There may be something about a place that caters to the home crowd more than to tourists, that keeps its quality high? Italians know and expect good, honest food and wine. Everything we had here, from the simple piadine, to the pastas and pastries, the porchetta and the fish, had a simple excellence, an authenticity, that hasn’t yet been commercialised -- or so it seemed to me. Of course we had a discerning expert to guide us, and had we not found our way to the places we did, we may have been disappointed more than the once where we tried an unvetted place; but it seemed the general standard in Fano was honest and exceptionally good, especially considering the size of the place.

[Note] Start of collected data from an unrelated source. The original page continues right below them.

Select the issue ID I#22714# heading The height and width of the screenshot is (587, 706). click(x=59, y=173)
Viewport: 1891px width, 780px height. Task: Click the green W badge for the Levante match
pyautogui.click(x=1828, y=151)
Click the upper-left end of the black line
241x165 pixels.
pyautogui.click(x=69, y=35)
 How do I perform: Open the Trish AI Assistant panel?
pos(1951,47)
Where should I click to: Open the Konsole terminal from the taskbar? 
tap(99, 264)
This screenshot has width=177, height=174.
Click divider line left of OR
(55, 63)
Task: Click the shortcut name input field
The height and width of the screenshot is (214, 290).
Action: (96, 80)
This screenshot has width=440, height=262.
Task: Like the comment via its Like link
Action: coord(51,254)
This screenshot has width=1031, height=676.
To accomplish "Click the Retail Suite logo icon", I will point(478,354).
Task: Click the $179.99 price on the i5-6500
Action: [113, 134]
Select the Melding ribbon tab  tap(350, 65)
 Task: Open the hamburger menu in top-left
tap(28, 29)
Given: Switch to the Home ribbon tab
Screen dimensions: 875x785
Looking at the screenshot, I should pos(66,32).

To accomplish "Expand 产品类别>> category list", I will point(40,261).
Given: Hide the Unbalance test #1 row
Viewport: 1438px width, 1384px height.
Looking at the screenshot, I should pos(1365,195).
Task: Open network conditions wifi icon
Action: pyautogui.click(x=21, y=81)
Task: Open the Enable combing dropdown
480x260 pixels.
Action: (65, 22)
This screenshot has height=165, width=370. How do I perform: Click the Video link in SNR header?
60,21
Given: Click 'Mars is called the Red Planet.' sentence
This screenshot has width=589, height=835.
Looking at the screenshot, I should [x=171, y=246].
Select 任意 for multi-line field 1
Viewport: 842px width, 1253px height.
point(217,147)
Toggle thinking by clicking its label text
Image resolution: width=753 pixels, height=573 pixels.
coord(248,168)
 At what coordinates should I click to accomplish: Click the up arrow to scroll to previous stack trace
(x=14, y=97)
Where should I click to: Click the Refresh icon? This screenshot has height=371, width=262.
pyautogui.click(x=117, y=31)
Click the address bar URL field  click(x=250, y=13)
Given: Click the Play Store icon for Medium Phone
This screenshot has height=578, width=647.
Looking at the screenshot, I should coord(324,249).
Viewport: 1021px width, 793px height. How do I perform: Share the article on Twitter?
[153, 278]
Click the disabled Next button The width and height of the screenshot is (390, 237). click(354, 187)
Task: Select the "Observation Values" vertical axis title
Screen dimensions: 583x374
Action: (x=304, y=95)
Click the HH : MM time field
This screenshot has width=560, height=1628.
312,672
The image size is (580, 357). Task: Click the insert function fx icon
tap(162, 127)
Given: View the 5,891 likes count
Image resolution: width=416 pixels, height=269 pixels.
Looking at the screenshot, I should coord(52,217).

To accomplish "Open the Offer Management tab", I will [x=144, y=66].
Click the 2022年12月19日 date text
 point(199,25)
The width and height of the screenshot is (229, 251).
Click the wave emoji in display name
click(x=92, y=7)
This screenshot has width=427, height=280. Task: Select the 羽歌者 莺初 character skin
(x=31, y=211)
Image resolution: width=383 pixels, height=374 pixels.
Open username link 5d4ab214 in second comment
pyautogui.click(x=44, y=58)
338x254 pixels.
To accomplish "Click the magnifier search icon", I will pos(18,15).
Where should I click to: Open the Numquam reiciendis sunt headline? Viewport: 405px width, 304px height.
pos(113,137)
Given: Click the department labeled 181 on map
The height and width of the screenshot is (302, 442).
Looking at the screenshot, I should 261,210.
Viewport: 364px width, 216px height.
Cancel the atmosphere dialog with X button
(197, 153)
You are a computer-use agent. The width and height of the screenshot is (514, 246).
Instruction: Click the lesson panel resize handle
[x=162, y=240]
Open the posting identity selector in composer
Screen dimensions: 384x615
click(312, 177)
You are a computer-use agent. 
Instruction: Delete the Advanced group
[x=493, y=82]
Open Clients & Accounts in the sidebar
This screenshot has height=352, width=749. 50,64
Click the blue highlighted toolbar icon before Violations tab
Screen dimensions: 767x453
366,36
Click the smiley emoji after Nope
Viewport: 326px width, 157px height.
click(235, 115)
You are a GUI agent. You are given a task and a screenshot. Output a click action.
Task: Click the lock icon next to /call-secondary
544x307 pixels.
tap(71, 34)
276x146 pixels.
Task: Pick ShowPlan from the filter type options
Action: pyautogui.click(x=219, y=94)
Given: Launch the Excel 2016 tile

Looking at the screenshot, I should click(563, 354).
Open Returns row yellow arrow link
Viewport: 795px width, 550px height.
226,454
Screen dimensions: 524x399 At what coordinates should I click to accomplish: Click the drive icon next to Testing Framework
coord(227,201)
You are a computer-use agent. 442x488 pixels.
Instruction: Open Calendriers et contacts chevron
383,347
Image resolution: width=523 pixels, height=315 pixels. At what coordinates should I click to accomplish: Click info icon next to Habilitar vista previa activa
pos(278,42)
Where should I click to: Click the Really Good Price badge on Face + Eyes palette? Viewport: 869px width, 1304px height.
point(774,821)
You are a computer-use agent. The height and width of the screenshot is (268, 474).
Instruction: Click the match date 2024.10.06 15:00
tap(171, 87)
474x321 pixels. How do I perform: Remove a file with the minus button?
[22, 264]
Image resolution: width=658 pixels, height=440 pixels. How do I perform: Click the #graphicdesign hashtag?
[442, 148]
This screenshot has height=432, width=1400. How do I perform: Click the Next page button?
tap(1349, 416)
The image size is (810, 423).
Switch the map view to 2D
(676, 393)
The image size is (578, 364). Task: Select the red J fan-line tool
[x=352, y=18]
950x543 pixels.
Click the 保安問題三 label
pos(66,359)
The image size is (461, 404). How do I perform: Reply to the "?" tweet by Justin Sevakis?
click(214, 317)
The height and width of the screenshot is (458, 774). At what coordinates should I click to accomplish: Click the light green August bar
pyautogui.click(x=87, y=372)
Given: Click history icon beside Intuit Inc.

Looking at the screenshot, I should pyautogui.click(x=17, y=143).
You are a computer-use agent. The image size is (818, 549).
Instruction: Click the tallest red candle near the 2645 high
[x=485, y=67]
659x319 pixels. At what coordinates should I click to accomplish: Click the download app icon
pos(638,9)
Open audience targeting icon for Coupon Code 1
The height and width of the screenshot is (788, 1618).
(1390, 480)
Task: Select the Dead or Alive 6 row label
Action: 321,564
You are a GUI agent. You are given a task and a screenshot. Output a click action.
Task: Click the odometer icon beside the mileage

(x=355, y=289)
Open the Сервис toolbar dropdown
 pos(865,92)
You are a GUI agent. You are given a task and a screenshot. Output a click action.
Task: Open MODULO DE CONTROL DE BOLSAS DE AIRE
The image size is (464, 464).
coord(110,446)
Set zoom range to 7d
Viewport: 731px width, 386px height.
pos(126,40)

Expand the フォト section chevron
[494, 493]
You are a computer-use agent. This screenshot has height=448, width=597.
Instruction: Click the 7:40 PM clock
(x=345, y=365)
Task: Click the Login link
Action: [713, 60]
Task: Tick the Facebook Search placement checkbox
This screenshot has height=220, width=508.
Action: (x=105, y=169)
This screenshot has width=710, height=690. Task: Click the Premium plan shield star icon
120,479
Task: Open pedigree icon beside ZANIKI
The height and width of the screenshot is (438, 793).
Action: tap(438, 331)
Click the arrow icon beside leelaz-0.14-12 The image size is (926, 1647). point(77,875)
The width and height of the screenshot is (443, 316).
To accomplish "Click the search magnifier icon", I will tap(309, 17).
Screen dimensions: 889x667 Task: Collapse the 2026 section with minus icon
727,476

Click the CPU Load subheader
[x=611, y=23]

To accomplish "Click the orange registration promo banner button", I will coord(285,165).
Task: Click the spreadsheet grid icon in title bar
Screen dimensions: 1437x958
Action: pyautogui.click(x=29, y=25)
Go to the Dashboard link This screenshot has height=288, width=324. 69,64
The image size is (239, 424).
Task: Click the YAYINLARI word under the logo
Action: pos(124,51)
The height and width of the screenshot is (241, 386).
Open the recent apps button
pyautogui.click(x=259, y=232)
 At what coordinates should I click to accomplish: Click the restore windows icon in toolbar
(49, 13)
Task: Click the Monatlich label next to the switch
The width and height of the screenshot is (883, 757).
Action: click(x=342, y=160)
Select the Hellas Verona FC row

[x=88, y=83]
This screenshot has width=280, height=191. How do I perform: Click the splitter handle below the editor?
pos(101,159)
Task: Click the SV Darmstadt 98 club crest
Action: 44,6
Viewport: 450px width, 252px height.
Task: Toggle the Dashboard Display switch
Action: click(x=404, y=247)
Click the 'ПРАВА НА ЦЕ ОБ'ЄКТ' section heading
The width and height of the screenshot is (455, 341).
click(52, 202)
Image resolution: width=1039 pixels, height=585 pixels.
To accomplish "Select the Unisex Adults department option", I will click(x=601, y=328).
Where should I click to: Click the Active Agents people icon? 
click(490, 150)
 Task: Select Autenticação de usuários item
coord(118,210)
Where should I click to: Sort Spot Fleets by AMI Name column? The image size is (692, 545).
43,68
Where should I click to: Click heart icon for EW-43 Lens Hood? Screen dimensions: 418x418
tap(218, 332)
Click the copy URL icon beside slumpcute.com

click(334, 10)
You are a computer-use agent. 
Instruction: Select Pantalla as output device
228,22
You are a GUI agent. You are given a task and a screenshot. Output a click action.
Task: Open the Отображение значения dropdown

Another bonus worth mentioning: if you or any of your travel companions has mobility concerns, Fano’s old centre was a much more accessible town than most I’ve visited in Italy. The town itself is on the level and has a well-maintained seaside promenade and quiet streets. (We didn’t hear or see a single Vespa and wondered if they were banned from the old town, but maybe it’s just flat enough that people choose to go by bicycle instead -- there were a lot of them, and they were very stylish.) You’ll have to investigate the particulars of your trip carefully and not take my generalised impression as gospel, but it’s definitely worth a closer look if you want an out-of-season destination that is easier than most to get around, has great food and drink options, a quieter pace, welcoming people, and some lovely seaside and rolling scenery. Arrivederci, Le Marche....
Our trip was organised by Cambridge Cookery School, and we were two of 11 paying guests. This was not a sponsored trip, and I have received no compensation for writing about it. My account is offered out of enthusiasm to readers who may wish to explore this wonderful area of Italy for themselves.
This was restorative, uplifting, inspiring. An unexpected journey after this dark weekend. As always, I am filled with admiration.
Dear Carla, your kind comments have lifted my spirits, too. And I’m sure your beautiful gardens, and food, did that for many people this weekend. Thank you, thank you.